When Baltimore County Battalion Chief Richard L. Yeagle answers an alarm, "I stand around pushing buttons and telling people what to do."
But in his off-duty guise as Firefighter Richard L. Yeagle of the Lutherville Volunteers, "I can mask up and go in there and squirt the hose and have fun."
Chief Yeagle, 50, was among thousands who crowded the exhibition hall at the Convention Center yesterday for Firehouse Expo '94, a three-day annual national convention sponsored by Firehouse Magazine with the Baltimore and Baltimore County fire departments.
The chief is typical of professional firefighters who do the same job for free when off duty.
"It's the excitement of it," he explained.
Claude Brown, 51, is a 20-year Boston firefighter whose Heavy Rescue Unit answers 2,000 calls a year. In his spare time, Mr. Brown has a second home in tiny Center Barnstead, N.H., and volunteers in its fire company, which responds to perhaps 275 fire and rescue calls a year.
"I've loved the fire department since I was a kid. It's got to be in your blood," Mr. Brown said.
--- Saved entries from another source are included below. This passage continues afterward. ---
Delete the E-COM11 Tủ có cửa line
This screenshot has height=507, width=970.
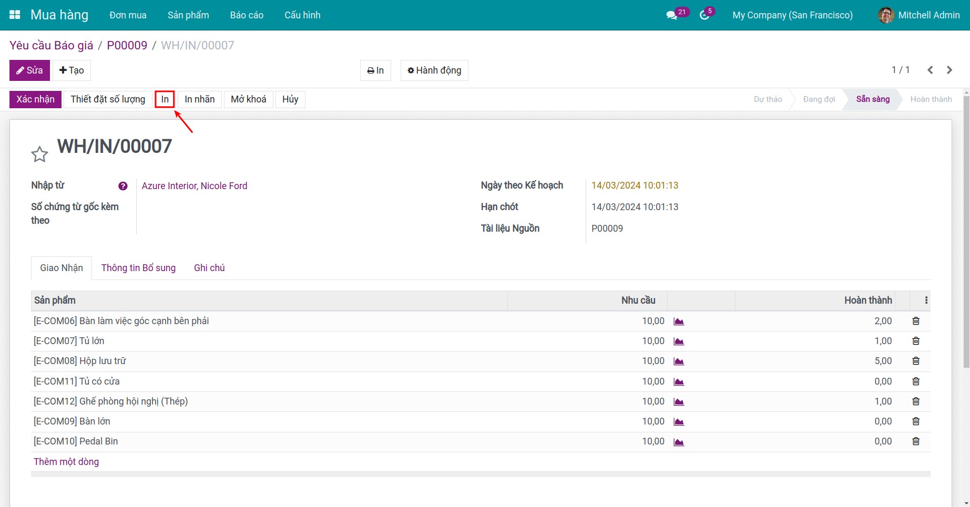click(916, 381)
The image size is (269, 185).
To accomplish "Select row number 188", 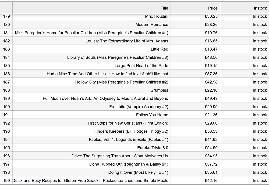I will point(6,90).
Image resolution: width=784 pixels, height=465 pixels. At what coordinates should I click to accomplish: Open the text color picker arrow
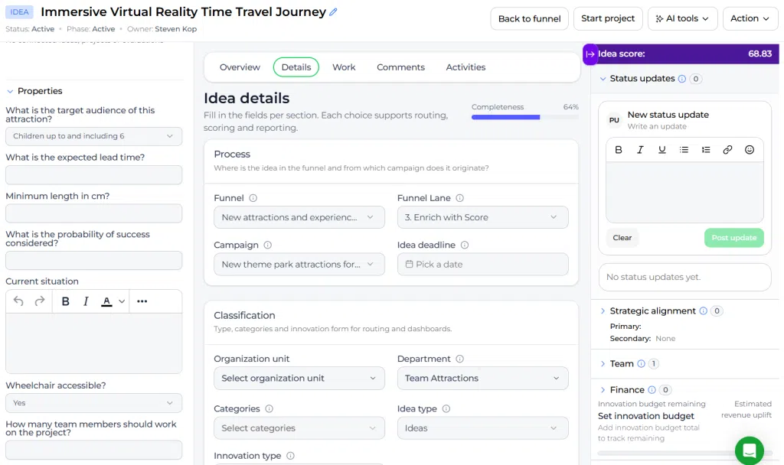[x=122, y=301]
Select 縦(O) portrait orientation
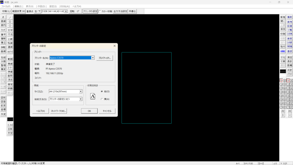The image size is (293, 165). pyautogui.click(x=102, y=91)
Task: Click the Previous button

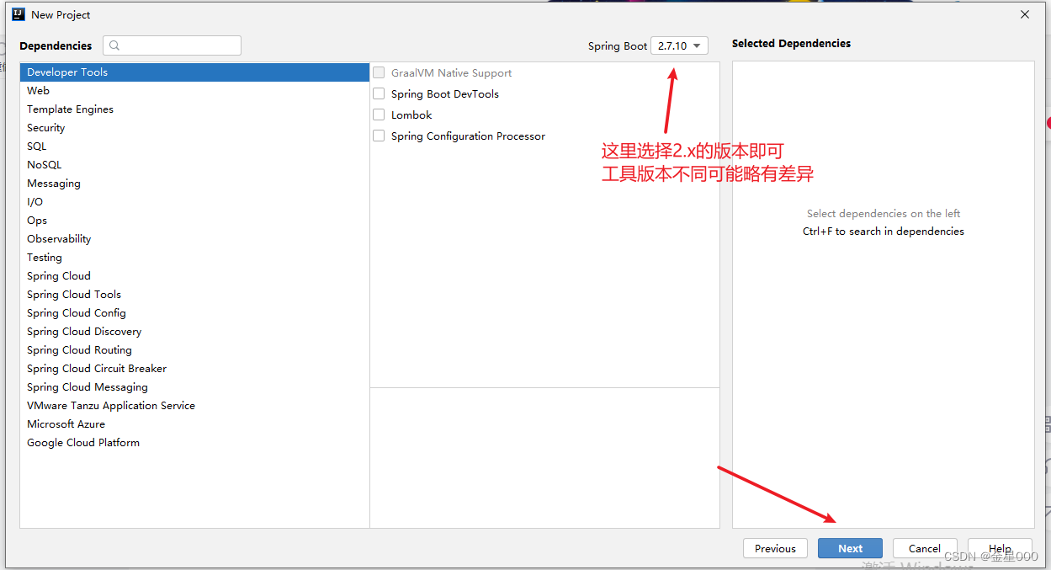Action: [x=775, y=548]
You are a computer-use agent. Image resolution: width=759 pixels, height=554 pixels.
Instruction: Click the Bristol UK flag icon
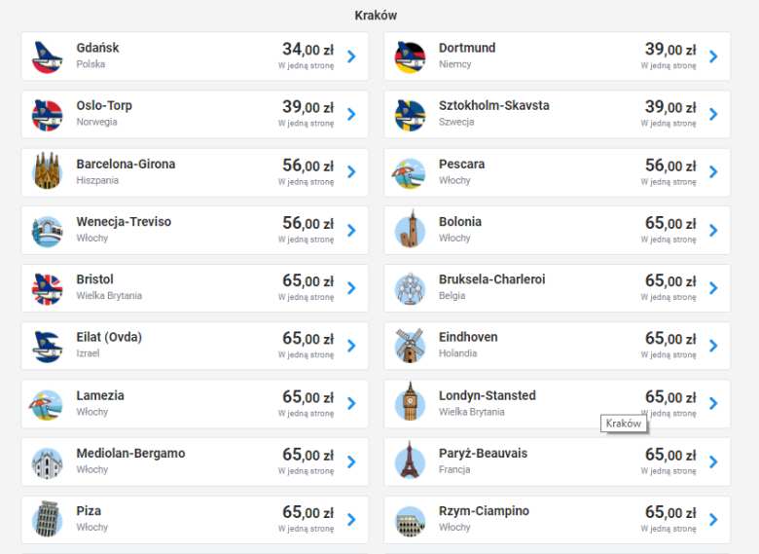(47, 288)
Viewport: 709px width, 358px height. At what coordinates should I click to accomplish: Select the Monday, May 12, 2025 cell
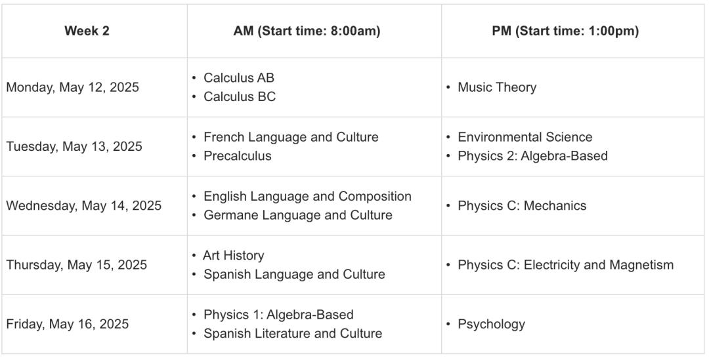(73, 87)
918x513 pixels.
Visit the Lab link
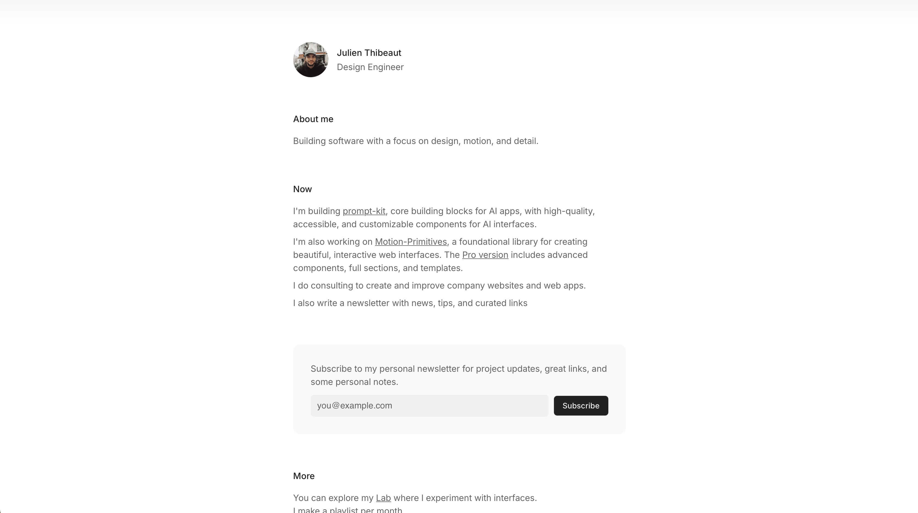383,498
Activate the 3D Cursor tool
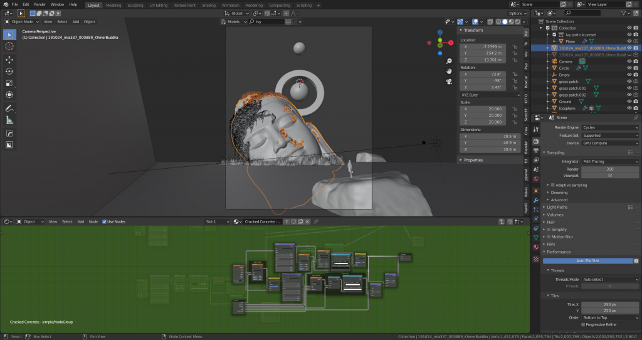Screen dimensions: 642x340 [9, 46]
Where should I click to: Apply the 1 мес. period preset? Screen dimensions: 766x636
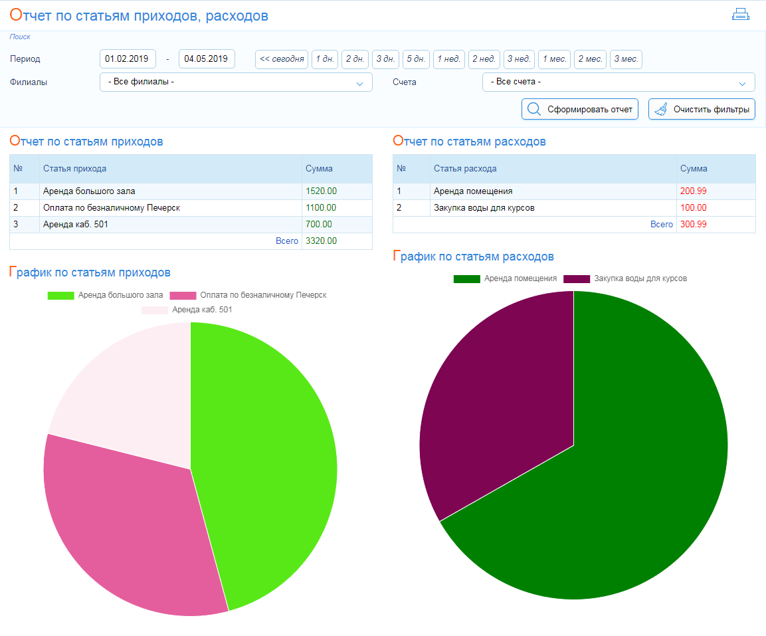click(x=554, y=59)
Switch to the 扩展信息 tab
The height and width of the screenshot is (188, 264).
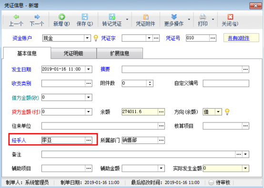coord(120,54)
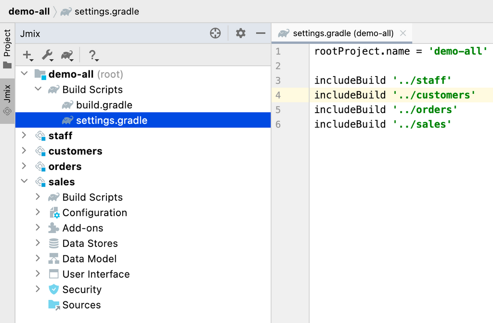Screen dimensions: 493x323
Task: Collapse the sales project node
Action: coord(24,182)
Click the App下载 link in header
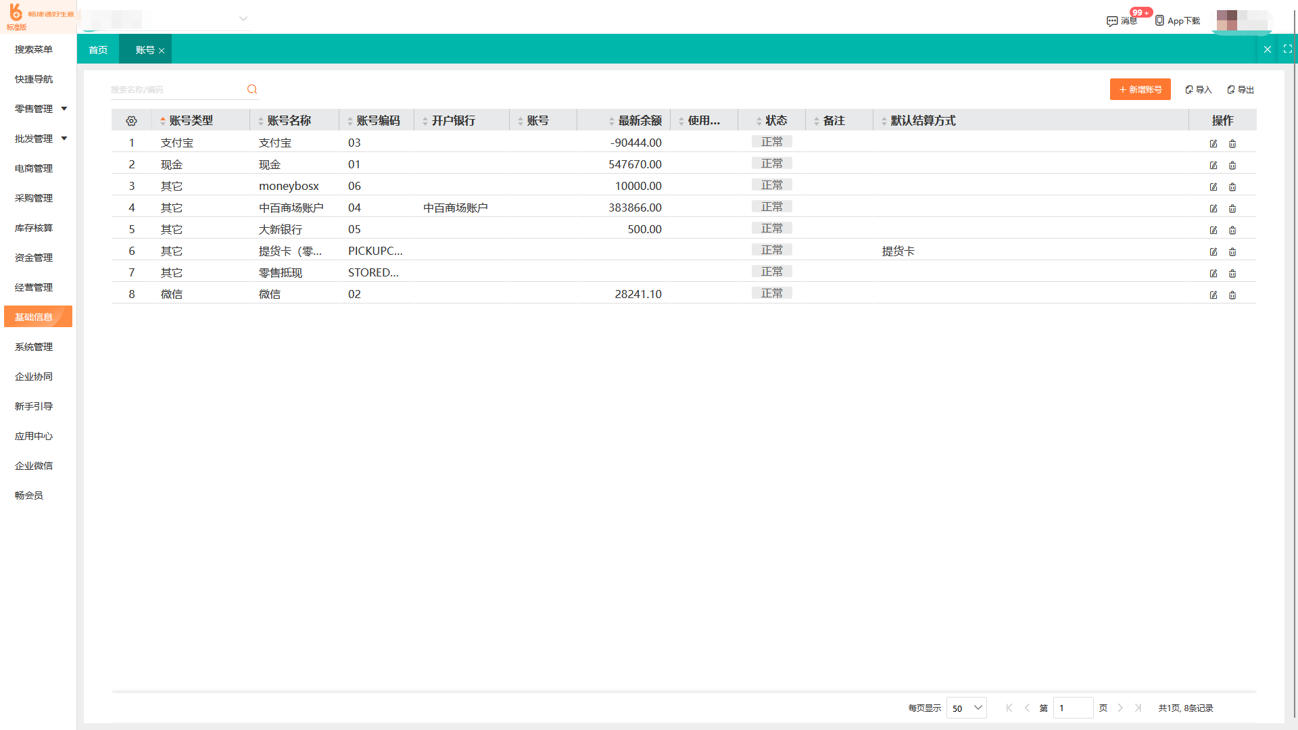 1178,20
Firehouse Expo has been held in Baltimore nine of the past 11 years and annually attracts up to 10,000 men and women, most of them volunteer firefighters and their families, from all over the United States. They come to learn about the latest in firefighting and rescue techniques through seminars by leaders in the field, to check out new equipment -- from $500,000 aerial ladder trucks to heavy-duty rubber boots -- and to get together with others bitten by the firefighting bug.
The "work" of the convention ended at 5 p.m. yesterday as the fire engines rolled out and display booths were dismantled to make way for the "fun" part today.
A parade of 175 new and antique fire engines will begin at 9 a.m. at Key Highway and head down Light Street to the Convention Center, which will be turned into a 500-table flea market of fire-related items.
Larry Sickels, 38, of Gambrills, a member of Bowie Company No. 3 since he was 16, said he took advantage of his first visit to a Firehouse Expo by signing up for courses on new equipment and rescue techniques with The Alliance For Fire and Emergency Management, a network of six specialist organizations based in Ashland, Mass.
By day, Mr. Sickels is a manager at Helping Hand, an Annapolis homeless shelter. But he carries his fire turn-out gear in his car, ready to respond to an alarm.
"I like working with the public, and it's a public service. I've done a lot of different jobs, but I've always stayed with the volunteers," Mr. Sickels said.
The fraternal aspect of firefighting emerged when Stephen Jones, a welder who has served with the Center Barnstead volunteers for 28 years, said he and other members of the company, including Mr. Brown, drove all night from New Hampshire to have breakfast with members of Baltimore's Truck Company 13 at their South Carey firehouse and to renew acquaintances made at previous conventions. They planned to be back in New Hampshire this morning.
The conventions give people the chance to learn from experts and question them in person, said Bruce T. Bowling, publisher of Firehouse Magazine for 17 years.
In addition, he said, the firefighters and fire officers get to see the latest equipment and take recommendations on possible purchases back to their hometowns.
=1 "It's a $3 billion market," Mr. Bowling said.